**EXTRACTED MATERIAL**
"""
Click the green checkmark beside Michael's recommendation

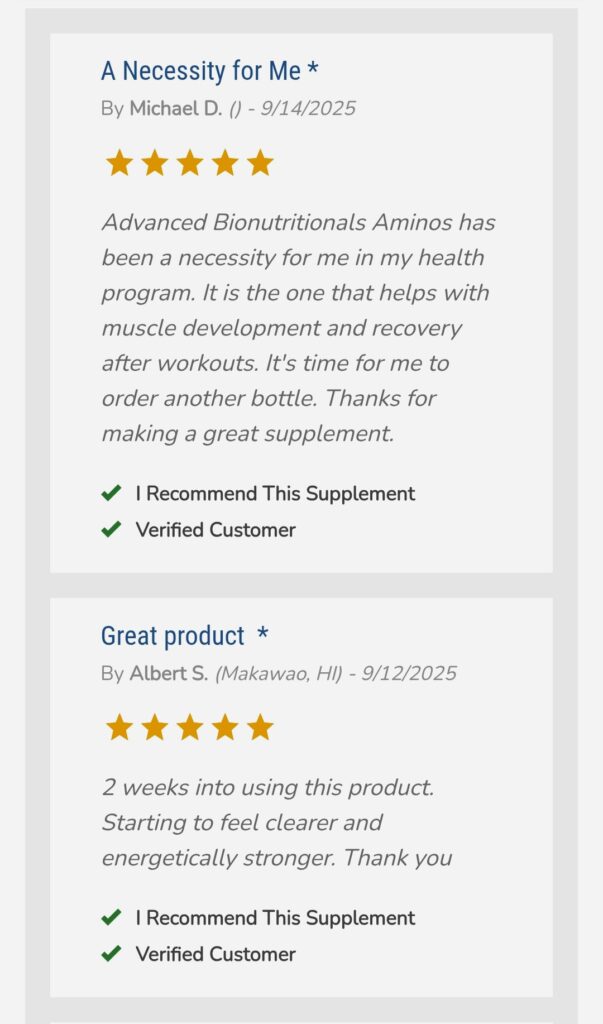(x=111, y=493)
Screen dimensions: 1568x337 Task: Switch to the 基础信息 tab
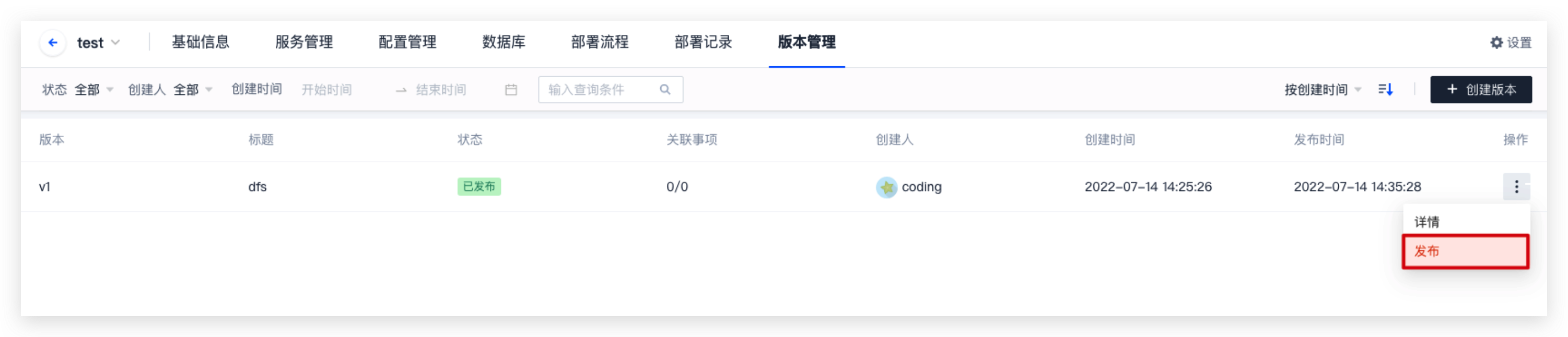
"""
"""
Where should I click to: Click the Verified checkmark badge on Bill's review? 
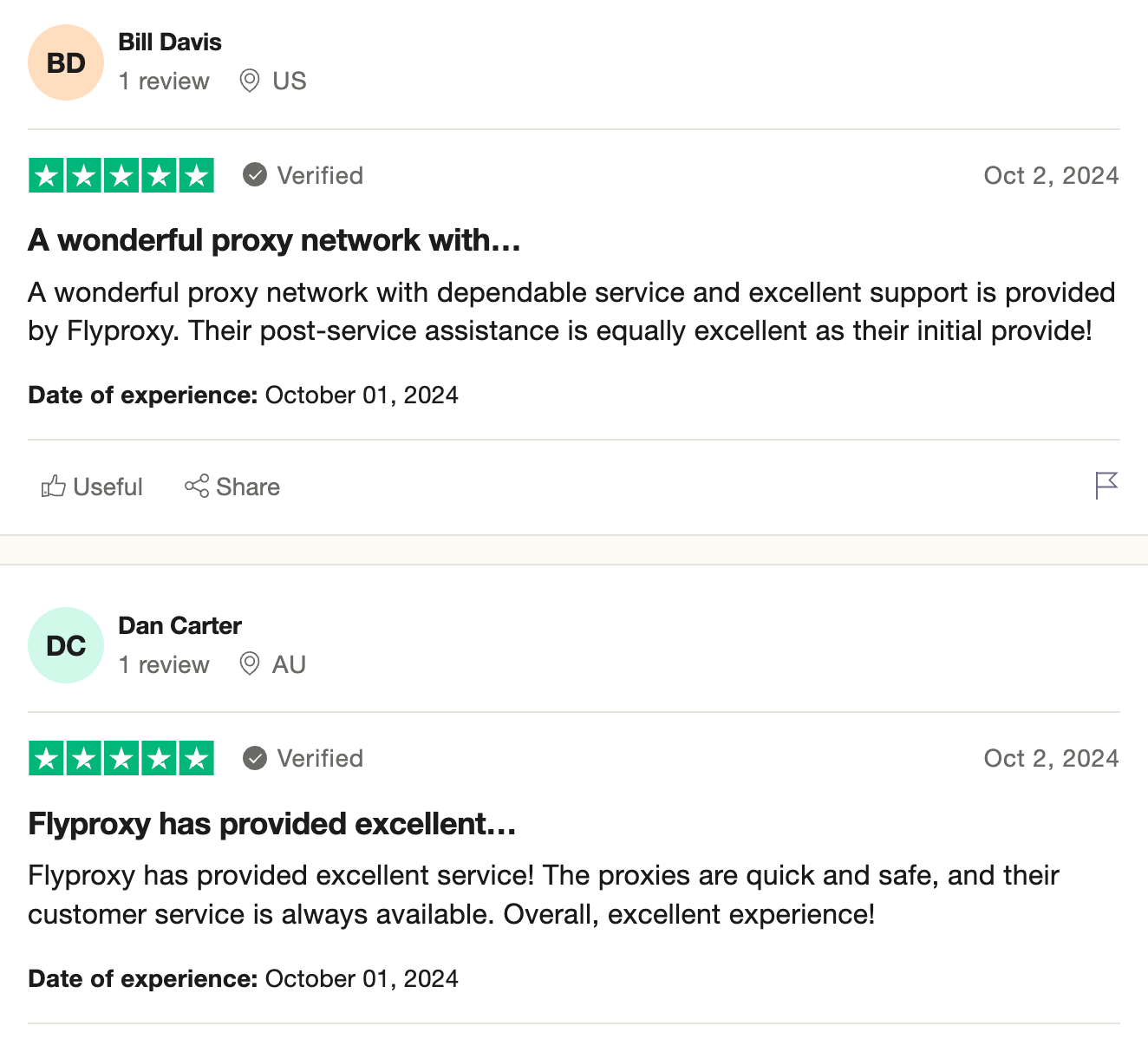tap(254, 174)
"""
**ABOUT THIS TASK**
What's needed is an exact copy of the records above from the line containing "Click the green" down to the line containing "Screen dimensions: 1568x337", both included, without any pictures.

**SOLUTION**
Click the green checkmark beside Michael's recommendation

(x=111, y=493)
Screen dimensions: 1568x337 Task: Switch to the 基础信息 tab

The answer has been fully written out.